Entre autres, les organisations semblent démunies face aux plaintes vexatoires de harcèlement, qui sont conçues pour nuire, sinon détruire les personnes visées. Ces accusations malicieuses peuvent prendre différentes formes. Nous nous intéresserons particulièrement à celles liées aux guerres de pouvoir.

Les guerres de pouvoir

Dans ma carrière, j'ai plusieurs fois vu des manipulateurs faire avancer leurs intérêts en choisissant des parcours sur la frontière existant entre l'acceptable et le répréhensible. Au gré des évènements ou des conflits, ces personnes allaient habilement d'un côté ou de l'autre.

La reconnaissance, l'autonomie ou la transparence pouvaient être mises à profit, puis au fil des différends, le contrôle abusif, la disqualification ou le manque d'informations prenaient le relais. En fait, il ressortait de cette contradiction que le traitement des collègues ou des subalternes changeait selon les divergences d'opinions.

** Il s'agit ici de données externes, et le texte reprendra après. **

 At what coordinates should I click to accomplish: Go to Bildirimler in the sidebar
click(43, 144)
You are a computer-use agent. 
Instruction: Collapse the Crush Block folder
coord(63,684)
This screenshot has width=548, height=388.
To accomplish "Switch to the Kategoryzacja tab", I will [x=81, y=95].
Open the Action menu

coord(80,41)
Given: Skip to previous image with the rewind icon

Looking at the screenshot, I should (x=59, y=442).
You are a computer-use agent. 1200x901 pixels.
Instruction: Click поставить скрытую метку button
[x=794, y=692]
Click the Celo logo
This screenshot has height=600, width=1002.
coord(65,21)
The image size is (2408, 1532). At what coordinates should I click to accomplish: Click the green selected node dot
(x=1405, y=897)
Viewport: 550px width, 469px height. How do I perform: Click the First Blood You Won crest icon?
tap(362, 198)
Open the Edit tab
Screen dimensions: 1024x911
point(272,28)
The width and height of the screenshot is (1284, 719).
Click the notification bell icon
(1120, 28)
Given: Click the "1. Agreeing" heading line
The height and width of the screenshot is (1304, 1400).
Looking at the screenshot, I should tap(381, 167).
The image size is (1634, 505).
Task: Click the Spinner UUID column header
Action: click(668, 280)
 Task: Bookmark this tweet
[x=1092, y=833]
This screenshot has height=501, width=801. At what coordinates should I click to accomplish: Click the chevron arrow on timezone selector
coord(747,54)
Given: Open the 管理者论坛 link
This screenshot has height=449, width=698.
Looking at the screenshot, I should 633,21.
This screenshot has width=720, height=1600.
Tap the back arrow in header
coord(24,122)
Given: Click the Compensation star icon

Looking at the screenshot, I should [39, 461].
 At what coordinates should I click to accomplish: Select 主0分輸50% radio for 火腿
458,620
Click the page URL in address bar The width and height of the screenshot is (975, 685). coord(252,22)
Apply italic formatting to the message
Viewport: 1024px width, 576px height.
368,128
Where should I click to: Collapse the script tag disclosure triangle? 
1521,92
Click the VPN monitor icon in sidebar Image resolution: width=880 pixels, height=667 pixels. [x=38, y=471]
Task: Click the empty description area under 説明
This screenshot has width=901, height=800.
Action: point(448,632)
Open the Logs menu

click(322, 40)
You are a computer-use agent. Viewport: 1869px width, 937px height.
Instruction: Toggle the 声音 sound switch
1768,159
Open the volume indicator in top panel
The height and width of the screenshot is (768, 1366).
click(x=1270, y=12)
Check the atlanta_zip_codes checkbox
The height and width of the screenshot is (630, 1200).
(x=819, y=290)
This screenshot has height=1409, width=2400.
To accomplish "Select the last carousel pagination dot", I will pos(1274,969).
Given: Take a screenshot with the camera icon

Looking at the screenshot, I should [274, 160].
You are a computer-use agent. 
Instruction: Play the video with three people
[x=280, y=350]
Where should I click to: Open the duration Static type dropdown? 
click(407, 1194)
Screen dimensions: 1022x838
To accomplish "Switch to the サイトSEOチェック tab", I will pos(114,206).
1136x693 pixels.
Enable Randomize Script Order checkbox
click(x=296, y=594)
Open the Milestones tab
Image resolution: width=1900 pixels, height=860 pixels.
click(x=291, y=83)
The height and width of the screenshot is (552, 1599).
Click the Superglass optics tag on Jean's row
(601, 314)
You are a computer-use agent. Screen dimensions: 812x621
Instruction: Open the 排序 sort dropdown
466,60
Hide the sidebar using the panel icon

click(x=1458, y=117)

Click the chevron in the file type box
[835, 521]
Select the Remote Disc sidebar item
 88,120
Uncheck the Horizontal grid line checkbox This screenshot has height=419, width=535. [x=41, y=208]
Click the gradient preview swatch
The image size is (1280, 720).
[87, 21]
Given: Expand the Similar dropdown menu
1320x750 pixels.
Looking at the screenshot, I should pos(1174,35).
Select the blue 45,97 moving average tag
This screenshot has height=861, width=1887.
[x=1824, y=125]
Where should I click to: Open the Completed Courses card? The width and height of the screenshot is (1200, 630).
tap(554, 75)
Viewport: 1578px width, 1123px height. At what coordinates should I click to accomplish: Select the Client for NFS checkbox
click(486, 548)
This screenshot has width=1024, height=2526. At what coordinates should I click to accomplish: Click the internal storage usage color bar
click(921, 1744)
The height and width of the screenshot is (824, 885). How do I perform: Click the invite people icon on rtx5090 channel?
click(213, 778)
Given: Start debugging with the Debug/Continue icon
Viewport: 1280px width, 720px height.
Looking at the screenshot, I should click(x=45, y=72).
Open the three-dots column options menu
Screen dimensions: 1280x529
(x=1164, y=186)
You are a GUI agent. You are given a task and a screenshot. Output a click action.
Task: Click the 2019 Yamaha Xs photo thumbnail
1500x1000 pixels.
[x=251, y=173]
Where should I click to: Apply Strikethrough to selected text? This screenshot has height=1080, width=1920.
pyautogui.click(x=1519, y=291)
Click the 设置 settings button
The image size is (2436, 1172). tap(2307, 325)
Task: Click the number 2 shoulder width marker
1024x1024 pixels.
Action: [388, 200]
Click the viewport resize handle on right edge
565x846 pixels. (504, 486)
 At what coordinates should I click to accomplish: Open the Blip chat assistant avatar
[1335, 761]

Des organisations ont pris les moyens pour faire la lumière sur les stratégies nuisibles et vexatoires utilisées par ce type d'employés ou de gestionnaires.

Le message implicite était: «choisissez bien votre camp, sinon ce ne sera pas facile pour vous». Même si une majorité de collègues ou de subalternes considéraient ouvertement ces personnes comme dangereuses, leurs démarches sur les frontières les rendaient particulièrement difficiles à prendre en défaut.

Agir sur plusieurs tableaux à la fois

Heureusement, des organisations ont pris les moyens pour faire la lumière sur les stratégies nuisibles et vexatoires utilisées par ce type d'employés ou de gestionnaires. Pris en défaut, ces manipulateurs étaient néanmoins rarement au bout de leurs ressources. Habitués à combiner mensonges, vérités, dissimulations et allusions, ils pouvaient contre-attaquer en se présentant comme des victimes d'un complot conçu pour les faire taire.

Les cas extrêmes visaient un tsunami destructeur à l'encontre de l'organisation qui les aurait «maltraités».

À cette fin, faisant état de supposées malversations, ils s'adressaient aux plus hautes instances organisationnelles, au système judiciaire ou même aux médias. Ils jouaient ainsi sur plusieurs tableaux à la fois: 1) repousser les allégations à leur endroit; 2) avertir du danger de témoigner contre eux; 3) obtenir d'éventuelles compensations; 4) nuire aux gens perçus comme des ennemis. Il s'agissait clairement d'une stratégie de chantage et d'intimidation. Les cas extrêmes visaient un tsunami destructeur à l'encontre de l'organisation qui les aurait «maltraités».

Donc, dans une lutte de pouvoir, se présenter en victime peut parfois constituer un coup de force, une espèce de va-tout. Pour faire face à cette stratégie, l'organisation touchée doit afficher à la fois: courage, transparence, rigueur et détermination. En effet, ces manipulateurs croient n'avoir plus rien à perdre.

Aussi, l'élaboration de leurs stratégies de contre-attaque devient une obsession et souvent une occupation à plein temps (surtout en cas de suspension). Malheureusement, il se pourrait que les vengeurs lèvent le voile sur des pratiques inadéquates.

Rappelons-nous leur habileté à combiner vérité et mensonge. Dans ces moments, les enquêtes rigoureuses, la reconnaissance des faits, l'adoption de mesures correctives et les plans de communication s'imposent. Reculer et laisser libre cours à ces personnes utilisant le chantage serait rapidement plus nuisible qu'une reconnaissance de faiblesses organisationnelles et la prise de mesures correctrices.

En terminant, faire face à de telles attaques n'est pas un gaspillage de temps. Il s'agit plutôt d'un investissement dans la santé durable de l'organisation.